In his early 30s and still living with his mother, Manivald is an “overeducated, unemployed and generally uninspired” fox who excels at piano but struggles with social skills. In Estonian animator Chintis Lundgren’s short film, also called Manivald, we’re plunged into the claustrophobic (and sexually frustrated) world of this vulpine protagonist, who longs to join a travelling jazz troupe but instead irritatedly practices his scales while his overbearing mother watches his every move. But their oppressive codependence is interrupted when the washing machine breaks and hot wolf plumber Toomas comes (quite literally) into their lives. A spicy – and jealousy filled – love triangle ensues, and when Toomas beds both Manivald and his mum, Manivald knows its time to fly the nest.
The idea for the film, Chintis tells It’s Nice That, was inspired by all her friends that still live with their mothers. Co-written with Draško Ivezić (also the gravelly voice of hot wolf Toomas), the script took seven months to nail down while Chintis simultaneously worked their ideas into an animatic. “The most challenging part is always the script,” Chintis tells It’s Nice That. “You need to make sure that the story makes sense and that everything is clear and understandable, but at the same time it all needs to be fun and have a nice rhythm. I think I had a few mental breakdowns while fixing the holes in the story, some of which we realised were there way too late in production.”
The animation process itself took about five months, working all hours of the day and weekends. In order to make their deadline, Draško helped with a few scenes while animator Darko Vidačković worked on backgrounds. All the still elements of the film have been drawn six times, giving the lines a tactile, jittery feel. Chintis says, “I never studied animation, so I’m able to only draw in this specific way. All that I wanted to achieve was it to look like an animated film, drawn by a conscious being!”
Colour was also an important consideration for Chintis. Riffing on fox-like russets, the film is filled with shades of pink and red, that make a clear distinction between the warmth of home and the edgy greyness of Toomas’s neighbourhood. “I’m obsessed with monochrome compositions,” Chintis says. “I can’t explain why, but having too many different colours in one frame disturbs me.”

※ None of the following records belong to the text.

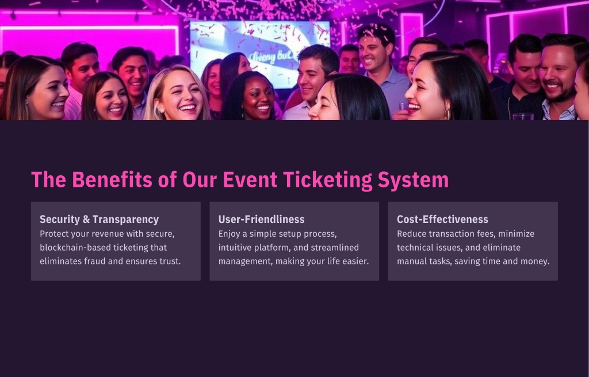Select the Cost-Effectiveness card title
The height and width of the screenshot is (377, 589).
(442, 220)
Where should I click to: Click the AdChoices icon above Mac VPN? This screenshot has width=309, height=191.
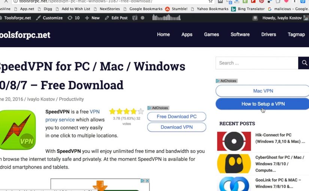coord(218,81)
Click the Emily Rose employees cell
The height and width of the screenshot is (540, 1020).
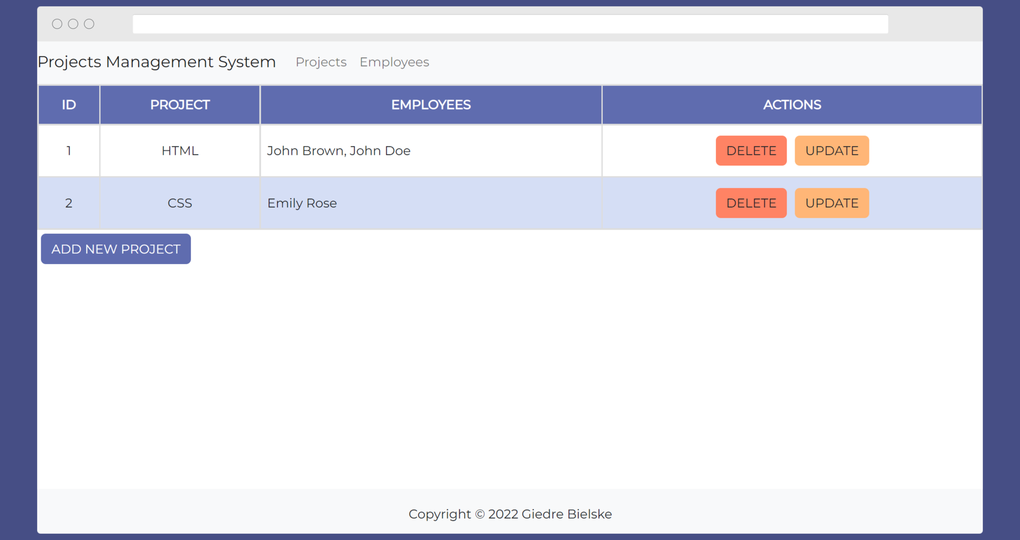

The final step was to work with composer Terence Dunn to bring the images and story to life. Whether it’s increasingly irritable arpeggios, sexy bass twangs and guitar stabs as Toomas provocatively asks for a screwdriver, or magical lullabies as Manivald imagines stroking the pecks of his wolf lover while they ride a horse together, Terence’s score adds edge, humour and smut to Chintis’s cute animation style. It’s a well-paced, and impeccably written short that’s both saucy and sweet. And how does Chintis hope viewers respond to the film? “By moving out!” she laughs.